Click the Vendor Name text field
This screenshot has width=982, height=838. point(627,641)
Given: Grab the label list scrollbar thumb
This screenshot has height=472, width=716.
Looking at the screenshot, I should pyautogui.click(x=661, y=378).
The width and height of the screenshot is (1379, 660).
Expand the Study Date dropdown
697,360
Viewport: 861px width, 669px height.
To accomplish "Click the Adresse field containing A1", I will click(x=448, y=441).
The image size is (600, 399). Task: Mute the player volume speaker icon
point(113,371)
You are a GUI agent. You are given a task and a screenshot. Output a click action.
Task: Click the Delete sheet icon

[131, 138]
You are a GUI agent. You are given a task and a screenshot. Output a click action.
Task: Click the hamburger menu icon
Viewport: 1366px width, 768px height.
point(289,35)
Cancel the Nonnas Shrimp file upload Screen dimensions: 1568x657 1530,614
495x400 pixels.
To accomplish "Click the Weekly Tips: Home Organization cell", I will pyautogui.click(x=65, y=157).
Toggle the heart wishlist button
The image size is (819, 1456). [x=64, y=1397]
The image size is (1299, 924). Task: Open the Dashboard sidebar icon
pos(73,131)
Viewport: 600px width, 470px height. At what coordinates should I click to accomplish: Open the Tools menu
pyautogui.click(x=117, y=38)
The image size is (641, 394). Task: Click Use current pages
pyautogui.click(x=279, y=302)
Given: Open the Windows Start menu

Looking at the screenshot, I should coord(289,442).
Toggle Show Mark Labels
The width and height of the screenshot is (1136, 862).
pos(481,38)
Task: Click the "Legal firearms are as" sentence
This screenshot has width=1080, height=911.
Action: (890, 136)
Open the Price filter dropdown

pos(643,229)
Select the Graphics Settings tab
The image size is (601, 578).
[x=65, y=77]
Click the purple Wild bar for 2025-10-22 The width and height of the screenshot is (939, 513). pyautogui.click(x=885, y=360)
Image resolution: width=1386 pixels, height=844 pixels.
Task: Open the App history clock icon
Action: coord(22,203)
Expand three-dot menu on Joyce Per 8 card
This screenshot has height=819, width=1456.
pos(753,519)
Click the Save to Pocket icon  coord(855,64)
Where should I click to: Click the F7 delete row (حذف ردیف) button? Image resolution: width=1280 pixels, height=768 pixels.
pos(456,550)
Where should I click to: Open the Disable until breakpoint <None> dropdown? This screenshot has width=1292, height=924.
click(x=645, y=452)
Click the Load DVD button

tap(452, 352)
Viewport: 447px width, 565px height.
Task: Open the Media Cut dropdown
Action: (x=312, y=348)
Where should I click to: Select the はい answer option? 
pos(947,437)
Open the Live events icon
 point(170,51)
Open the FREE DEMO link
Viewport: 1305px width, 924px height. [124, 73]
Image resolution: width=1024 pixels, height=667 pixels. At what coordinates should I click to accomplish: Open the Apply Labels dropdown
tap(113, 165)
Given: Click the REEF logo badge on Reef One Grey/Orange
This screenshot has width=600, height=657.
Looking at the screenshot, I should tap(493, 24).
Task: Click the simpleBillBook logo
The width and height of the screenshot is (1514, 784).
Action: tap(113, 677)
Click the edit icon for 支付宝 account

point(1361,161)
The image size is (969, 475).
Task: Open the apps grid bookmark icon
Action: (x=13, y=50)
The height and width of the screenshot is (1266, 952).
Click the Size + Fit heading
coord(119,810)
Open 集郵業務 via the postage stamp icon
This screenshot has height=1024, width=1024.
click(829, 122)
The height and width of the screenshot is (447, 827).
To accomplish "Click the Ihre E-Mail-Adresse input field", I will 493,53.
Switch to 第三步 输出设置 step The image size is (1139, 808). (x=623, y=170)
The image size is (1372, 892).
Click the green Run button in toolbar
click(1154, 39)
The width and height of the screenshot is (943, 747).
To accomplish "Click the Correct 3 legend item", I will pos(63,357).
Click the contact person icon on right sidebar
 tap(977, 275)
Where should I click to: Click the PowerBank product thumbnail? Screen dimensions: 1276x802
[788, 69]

++++++++

**WHAT THE EXERCISE ASKS**
In this exercise, give every record above again exactly.

**ANSWER FOR THIS EXERCISE**
Click the Vendor Name text field
This screenshot has width=982, height=838. point(627,641)
Given: Grab the label list scrollbar thumb
This screenshot has height=472, width=716.
Looking at the screenshot, I should pyautogui.click(x=661, y=378).
The width and height of the screenshot is (1379, 660).
Expand the Study Date dropdown
697,360
Viewport: 861px width, 669px height.
To accomplish "Click the Adresse field containing A1", I will click(x=448, y=441).
The image size is (600, 399). Task: Mute the player volume speaker icon
point(113,371)
You are a GUI agent. You are given a task and a screenshot. Output a click action.
Task: Click the Delete sheet icon

[131, 138]
You are a GUI agent. You are given a task and a screenshot. Output a click action.
Task: Click the hamburger menu icon
Viewport: 1366px width, 768px height.
point(289,35)
Cancel the Nonnas Shrimp file upload Screen dimensions: 1568x657 1530,614
495x400 pixels.
To accomplish "Click the Weekly Tips: Home Organization cell", I will pyautogui.click(x=65, y=157).
Toggle the heart wishlist button
The image size is (819, 1456). [x=64, y=1397]
The image size is (1299, 924). Task: Open the Dashboard sidebar icon
pos(73,131)
Viewport: 600px width, 470px height. At what coordinates should I click to accomplish: Open the Tools menu
pyautogui.click(x=117, y=38)
The image size is (641, 394). Task: Click Use current pages
pyautogui.click(x=279, y=302)
Given: Open the Windows Start menu

Looking at the screenshot, I should coord(289,442).
Toggle Show Mark Labels
The width and height of the screenshot is (1136, 862).
pos(481,38)
Task: Click the "Legal firearms are as" sentence
This screenshot has width=1080, height=911.
Action: (890, 136)
Open the Price filter dropdown

pos(643,229)
Select the Graphics Settings tab
The image size is (601, 578).
[x=65, y=77]
Click the purple Wild bar for 2025-10-22 The width and height of the screenshot is (939, 513). pyautogui.click(x=885, y=360)
Image resolution: width=1386 pixels, height=844 pixels.
Task: Open the App history clock icon
Action: coord(22,203)
Expand three-dot menu on Joyce Per 8 card
This screenshot has height=819, width=1456.
pos(753,519)
Click the Save to Pocket icon  coord(855,64)
Where should I click to: Click the F7 delete row (حذف ردیف) button? Image resolution: width=1280 pixels, height=768 pixels.
pos(456,550)
Where should I click to: Open the Disable until breakpoint <None> dropdown? This screenshot has width=1292, height=924.
click(x=645, y=452)
Click the Load DVD button

tap(452, 352)
Viewport: 447px width, 565px height.
Task: Open the Media Cut dropdown
Action: (x=312, y=348)
Where should I click to: Select the はい answer option? 
pos(947,437)
Open the Live events icon
 point(170,51)
Open the FREE DEMO link
Viewport: 1305px width, 924px height. [124, 73]
Image resolution: width=1024 pixels, height=667 pixels. At what coordinates should I click to accomplish: Open the Apply Labels dropdown
tap(113, 165)
Given: Click the REEF logo badge on Reef One Grey/Orange
This screenshot has width=600, height=657.
Looking at the screenshot, I should tap(493, 24).
Task: Click the simpleBillBook logo
The width and height of the screenshot is (1514, 784).
Action: tap(113, 677)
Click the edit icon for 支付宝 account

point(1361,161)
The image size is (969, 475).
Task: Open the apps grid bookmark icon
Action: (x=13, y=50)
The height and width of the screenshot is (1266, 952).
Click the Size + Fit heading
coord(119,810)
Open 集郵業務 via the postage stamp icon
This screenshot has height=1024, width=1024.
click(829, 122)
The height and width of the screenshot is (447, 827).
To accomplish "Click the Ihre E-Mail-Adresse input field", I will 493,53.
Switch to 第三步 输出设置 step The image size is (1139, 808). (x=623, y=170)
The image size is (1372, 892).
Click the green Run button in toolbar
click(1154, 39)
The width and height of the screenshot is (943, 747).
To accomplish "Click the Correct 3 legend item", I will pos(63,357).
Click the contact person icon on right sidebar
 tap(977, 275)
Where should I click to: Click the PowerBank product thumbnail? Screen dimensions: 1276x802
[788, 69]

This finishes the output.